“Whatever.” Peyton dragged the iPad across the table and began pressing icons on the screen. “So where’s your friend the gold medalist?” That little edge to Peyton’s question hit every nerve.
“He had an early flight to catch.” Shut up and type, you nosy little bitch.
“Oh, I see. So he was privy to the early arrival. Nice.”
Victoria stood and glared down at Peyton. “I hope it was nice for our clients who prefer anonymity. One day, if you achieve the sort of celebrity status you’re aspiring to–which you might delude yourself you’ve already achieved–you’ll understand why somebody would want to sneak away someplace like a cruise with no reporters.”
“You’d like me to believe he’s just some friend of yours, who came here for privacy, and not a boytoy, for either you or your husband, although I’m not sure which.”
“I don’t give a Goddamn what you believe.” Victoria put her hands on the table and leaned toward Peyton. “All I care about is what you tell other people, and we both know what that will be, don’t we?”
Peyton’s lower lip trembled, then she looked down at her notes and went back to work.
Chapter 24
“Set me up with one of those frozen drinks you make so good.”
Griffin’s swimmer-surfer-swinger friend slumped from a bar stool to put his head in his hands.
“Uh, sure. David Roman, right?”
He jerked his head up. “Yeah. Whatever. Keep that on the downlow, huh?”
“Trouble in paradise?” He poured a glass from the blender–he’d started wondering whether the whole damn batch would go to waste, since nobody was stopping by for drinks.
“Guess I could ask the same. Cabana Girl was a traitor, huh?”
“Guess so, bro. What about you? No flying off into the sunset in a helicopter with the Grants?”
“Fuck, no.” David tipped his glass and gulped. “No. And I need a shot of something. This thing’s gonna freeze my fuckin’ brain.”
Griffin chose to assume David’s watery eyes were caused by brainfreeze, not whatever else had gone wrong for him. The guy had obviously gotten too much tangled up with the couple, and it hadn’t ended well, which was just sad.
“Looks like this definitely ain’t the Love Boat.” Although he’d noticed some of the crew members leaving with happy endings. “Not for us, anyway.”
* * * *
Gil set the empty chopper down and powered up his phone–again. He’d check the Gossip Girl blog–again. Something was wrong, very wrong. She always posted late at night, and now…nothing. What the fuck had happened? He’d tried calling her when he offloaded the last bunch of Beautiful People in LA, but her phone still went straight to voice mail. Which meant she was either still on the ship, or on a flight somewhere.

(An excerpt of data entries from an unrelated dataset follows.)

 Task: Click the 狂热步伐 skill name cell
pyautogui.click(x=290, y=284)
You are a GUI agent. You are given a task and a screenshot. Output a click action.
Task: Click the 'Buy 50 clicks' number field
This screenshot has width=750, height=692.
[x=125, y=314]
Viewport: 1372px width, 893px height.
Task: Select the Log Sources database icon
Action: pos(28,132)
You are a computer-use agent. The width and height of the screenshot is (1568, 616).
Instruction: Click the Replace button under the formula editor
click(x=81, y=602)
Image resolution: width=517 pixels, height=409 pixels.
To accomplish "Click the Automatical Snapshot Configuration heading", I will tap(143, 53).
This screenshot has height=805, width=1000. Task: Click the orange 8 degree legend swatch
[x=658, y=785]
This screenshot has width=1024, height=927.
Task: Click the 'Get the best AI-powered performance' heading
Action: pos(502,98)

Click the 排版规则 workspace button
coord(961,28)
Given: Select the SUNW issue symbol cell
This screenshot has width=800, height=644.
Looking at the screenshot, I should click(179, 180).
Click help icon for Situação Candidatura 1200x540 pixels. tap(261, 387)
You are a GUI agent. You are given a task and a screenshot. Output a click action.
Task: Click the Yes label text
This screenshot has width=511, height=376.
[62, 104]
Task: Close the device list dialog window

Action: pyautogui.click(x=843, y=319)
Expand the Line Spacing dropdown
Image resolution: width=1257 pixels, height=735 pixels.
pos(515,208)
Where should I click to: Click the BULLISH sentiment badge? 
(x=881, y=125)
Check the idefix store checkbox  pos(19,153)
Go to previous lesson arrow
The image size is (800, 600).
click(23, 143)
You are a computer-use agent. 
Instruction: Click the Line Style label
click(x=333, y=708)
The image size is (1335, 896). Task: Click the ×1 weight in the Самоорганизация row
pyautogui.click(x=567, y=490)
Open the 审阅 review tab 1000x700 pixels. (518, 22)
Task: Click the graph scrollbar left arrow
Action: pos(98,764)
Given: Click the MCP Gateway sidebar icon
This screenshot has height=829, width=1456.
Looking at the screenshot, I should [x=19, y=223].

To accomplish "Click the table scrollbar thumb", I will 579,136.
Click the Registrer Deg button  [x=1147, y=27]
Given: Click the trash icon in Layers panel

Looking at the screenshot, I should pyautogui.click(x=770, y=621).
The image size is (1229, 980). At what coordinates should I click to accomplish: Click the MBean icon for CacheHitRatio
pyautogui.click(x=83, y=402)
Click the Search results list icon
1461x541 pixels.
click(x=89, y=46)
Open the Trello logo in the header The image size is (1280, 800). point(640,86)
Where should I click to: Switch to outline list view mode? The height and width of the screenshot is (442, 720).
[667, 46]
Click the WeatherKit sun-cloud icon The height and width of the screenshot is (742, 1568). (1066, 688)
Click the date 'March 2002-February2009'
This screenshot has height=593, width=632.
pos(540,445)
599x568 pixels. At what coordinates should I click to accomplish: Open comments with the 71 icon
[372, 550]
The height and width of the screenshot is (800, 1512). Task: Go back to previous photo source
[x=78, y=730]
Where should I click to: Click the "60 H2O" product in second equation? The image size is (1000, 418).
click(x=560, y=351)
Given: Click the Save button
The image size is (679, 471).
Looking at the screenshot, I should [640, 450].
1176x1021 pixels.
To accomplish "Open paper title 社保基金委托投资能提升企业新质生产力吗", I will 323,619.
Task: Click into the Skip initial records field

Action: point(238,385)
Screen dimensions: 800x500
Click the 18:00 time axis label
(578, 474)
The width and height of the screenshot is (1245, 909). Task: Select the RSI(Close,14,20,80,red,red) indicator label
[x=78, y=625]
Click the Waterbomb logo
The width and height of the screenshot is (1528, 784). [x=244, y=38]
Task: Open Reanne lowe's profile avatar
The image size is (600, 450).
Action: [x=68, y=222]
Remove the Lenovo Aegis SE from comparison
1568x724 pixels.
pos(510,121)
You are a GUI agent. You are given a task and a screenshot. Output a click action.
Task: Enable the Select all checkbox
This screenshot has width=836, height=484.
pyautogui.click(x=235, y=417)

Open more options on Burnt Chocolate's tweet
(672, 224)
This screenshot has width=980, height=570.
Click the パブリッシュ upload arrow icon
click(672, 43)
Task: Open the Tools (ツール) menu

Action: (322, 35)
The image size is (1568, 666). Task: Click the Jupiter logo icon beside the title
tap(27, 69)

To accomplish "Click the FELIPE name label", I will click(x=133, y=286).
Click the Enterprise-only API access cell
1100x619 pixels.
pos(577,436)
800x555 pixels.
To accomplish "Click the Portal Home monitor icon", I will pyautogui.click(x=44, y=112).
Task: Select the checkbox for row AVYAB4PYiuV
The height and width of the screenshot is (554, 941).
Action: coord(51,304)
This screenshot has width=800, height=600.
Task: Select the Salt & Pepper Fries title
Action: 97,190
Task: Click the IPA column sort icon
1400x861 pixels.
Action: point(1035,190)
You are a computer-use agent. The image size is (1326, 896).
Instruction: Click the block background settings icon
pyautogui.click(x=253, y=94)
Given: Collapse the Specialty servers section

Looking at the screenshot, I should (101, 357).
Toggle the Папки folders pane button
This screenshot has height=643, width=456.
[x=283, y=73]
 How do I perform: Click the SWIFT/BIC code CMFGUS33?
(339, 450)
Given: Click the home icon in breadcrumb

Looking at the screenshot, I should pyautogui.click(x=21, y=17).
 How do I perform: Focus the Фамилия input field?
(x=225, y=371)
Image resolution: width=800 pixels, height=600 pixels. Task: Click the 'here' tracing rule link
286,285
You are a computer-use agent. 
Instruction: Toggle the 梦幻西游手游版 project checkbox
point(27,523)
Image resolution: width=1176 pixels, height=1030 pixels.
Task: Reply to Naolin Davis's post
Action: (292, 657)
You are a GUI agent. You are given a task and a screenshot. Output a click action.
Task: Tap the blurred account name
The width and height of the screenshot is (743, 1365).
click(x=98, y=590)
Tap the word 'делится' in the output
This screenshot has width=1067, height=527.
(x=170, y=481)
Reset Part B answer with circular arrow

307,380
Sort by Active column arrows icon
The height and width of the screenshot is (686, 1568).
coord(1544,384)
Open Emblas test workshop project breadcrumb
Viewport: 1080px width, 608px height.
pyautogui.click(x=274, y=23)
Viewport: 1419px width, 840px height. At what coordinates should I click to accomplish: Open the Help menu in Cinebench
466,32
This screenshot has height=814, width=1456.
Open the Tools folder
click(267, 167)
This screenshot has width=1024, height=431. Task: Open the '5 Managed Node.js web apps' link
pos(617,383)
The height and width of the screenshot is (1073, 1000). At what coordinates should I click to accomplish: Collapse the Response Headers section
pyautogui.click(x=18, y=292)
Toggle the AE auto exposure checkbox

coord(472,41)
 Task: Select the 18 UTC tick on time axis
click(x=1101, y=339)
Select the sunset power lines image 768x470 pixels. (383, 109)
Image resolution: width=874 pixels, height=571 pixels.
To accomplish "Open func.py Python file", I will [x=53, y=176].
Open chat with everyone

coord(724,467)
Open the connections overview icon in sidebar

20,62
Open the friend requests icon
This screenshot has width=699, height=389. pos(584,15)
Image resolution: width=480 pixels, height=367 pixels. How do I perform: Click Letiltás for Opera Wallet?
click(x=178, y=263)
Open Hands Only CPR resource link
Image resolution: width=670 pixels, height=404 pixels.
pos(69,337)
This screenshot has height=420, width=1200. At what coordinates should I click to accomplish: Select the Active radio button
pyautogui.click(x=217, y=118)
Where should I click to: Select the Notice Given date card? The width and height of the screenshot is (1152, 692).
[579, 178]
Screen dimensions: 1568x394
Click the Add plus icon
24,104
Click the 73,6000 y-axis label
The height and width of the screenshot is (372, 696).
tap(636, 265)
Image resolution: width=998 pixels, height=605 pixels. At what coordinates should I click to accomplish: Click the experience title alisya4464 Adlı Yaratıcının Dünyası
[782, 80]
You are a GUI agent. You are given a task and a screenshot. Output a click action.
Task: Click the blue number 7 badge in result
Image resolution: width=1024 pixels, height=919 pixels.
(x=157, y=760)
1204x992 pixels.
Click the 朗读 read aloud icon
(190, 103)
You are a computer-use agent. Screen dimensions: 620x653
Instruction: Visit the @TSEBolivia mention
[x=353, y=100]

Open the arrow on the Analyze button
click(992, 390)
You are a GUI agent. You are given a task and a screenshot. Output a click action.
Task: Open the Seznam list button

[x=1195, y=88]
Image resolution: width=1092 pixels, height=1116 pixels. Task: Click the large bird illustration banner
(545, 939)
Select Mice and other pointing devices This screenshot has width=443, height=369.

There. There! New text on her blog site. Fuck, yeah. Whew. He scanned the words…disgustingly unified jumped out at him, but otherwise, nothing derogatory about Grant at all. Goddammit. She must’ve had a reason for changing the tone in this post. Why? Fuck. If she got outed, that meant she’d probably out him too. Not only would he lose a peach of a job, but he’d lose access to Victoria. Couldn’t happen. He deserved Victoria.
If he could get hold of Peyton, maybe he could bribe her into keeping his name out of everything.
What if she’d been arrested?
He had hours before he’d know–still two more trips from here to LA, and then he had to leave this chopper here, catch a commercial flight back to Salt Lake and get the other chopper ready to fly Victoria and Brett back to the Mountain. Maybe somewhere along the way, he’d get hold of Peyton.
* * * *
“Hello?” Gil’s phone rang while he waited for the business class boarding call. He fucking hated flying on planes now, dealing with crowds and waiting while uptight uniforms ran the show.
“Hey. It’s me–Peyton.”
He knew–didn’t take a rocket scientist to read fucking Caller ID. “What the fuck happened today?”
The lady next to him glared, but he didn’t give a fuck whether she liked his language or not. She could suck it.
“I–this guy–he found the iPad in my room, and he told the Grants, and–”
A guy. And she didn’t have the sense to hide the fucking iPad? If brains were dynamite, the bitch couldn’t blow herself up. “So what’s the deal?”
“Look. I didn’t out you. They think I was working alone. I took all the blame.”
“And why would you do that?”
“Because, stupid. I still want my five thousand dollars.”